MATERIAL FOR THIS TASK:

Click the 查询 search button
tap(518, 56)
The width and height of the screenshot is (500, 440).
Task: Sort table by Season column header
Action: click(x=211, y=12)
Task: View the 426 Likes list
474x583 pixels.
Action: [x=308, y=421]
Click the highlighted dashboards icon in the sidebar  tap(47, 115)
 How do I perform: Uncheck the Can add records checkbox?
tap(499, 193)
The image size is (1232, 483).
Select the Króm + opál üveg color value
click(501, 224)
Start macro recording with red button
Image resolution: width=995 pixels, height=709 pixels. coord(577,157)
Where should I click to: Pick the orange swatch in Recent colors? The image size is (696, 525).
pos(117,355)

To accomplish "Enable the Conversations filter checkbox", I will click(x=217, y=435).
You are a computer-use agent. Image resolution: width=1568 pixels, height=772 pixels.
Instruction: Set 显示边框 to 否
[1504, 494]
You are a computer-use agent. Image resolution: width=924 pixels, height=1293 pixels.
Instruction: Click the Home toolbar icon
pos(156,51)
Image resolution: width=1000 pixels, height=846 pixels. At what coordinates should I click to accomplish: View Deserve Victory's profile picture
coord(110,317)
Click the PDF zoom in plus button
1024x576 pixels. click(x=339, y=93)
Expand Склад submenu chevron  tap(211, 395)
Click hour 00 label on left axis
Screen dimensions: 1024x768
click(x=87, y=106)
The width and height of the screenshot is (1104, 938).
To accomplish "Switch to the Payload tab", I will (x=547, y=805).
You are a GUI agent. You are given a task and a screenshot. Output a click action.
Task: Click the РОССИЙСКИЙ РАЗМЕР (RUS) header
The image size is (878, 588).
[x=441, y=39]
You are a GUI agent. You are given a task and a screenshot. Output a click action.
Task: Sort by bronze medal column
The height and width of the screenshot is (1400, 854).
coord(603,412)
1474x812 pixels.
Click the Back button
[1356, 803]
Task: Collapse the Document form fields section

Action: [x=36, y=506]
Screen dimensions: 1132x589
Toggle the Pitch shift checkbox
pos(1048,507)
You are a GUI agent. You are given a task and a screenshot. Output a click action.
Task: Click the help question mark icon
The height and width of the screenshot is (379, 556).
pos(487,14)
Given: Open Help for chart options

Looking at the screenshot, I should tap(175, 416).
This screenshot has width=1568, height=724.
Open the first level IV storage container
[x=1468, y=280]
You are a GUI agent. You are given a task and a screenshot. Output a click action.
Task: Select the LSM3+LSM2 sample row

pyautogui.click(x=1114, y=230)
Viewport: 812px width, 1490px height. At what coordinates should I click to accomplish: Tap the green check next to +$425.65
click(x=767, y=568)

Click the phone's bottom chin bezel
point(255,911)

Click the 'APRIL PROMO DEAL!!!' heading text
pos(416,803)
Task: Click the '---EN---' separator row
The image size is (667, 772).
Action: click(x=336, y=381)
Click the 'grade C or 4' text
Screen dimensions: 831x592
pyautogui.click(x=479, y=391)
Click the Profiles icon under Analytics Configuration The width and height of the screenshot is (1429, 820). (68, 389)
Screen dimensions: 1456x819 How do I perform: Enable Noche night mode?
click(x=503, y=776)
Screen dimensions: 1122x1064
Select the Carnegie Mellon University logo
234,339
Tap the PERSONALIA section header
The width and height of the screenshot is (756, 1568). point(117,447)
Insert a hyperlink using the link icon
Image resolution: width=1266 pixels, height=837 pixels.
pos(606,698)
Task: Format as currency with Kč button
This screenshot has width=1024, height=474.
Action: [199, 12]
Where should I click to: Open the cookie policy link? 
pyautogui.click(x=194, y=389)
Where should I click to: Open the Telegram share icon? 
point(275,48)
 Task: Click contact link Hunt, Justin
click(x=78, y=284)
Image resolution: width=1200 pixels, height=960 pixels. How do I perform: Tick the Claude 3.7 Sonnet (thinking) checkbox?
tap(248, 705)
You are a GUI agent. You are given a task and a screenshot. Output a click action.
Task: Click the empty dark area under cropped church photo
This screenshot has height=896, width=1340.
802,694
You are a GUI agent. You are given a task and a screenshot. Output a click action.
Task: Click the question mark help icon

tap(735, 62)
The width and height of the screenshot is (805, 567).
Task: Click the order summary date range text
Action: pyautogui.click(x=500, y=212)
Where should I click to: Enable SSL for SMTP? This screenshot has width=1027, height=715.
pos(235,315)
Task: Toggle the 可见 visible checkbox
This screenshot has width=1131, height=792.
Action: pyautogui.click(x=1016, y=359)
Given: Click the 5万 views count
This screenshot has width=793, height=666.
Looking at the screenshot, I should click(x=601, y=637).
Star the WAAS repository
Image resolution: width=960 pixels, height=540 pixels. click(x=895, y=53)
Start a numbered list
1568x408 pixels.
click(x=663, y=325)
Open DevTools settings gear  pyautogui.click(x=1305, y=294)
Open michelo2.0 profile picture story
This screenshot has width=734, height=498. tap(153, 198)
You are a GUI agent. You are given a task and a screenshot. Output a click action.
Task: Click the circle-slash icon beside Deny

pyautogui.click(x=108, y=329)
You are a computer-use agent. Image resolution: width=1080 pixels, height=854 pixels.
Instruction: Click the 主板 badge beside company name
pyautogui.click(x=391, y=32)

WORK REQUEST: Figure out how many lines of the listing above include "computer"; the answer is that number alone.

ANSWER BOX: 3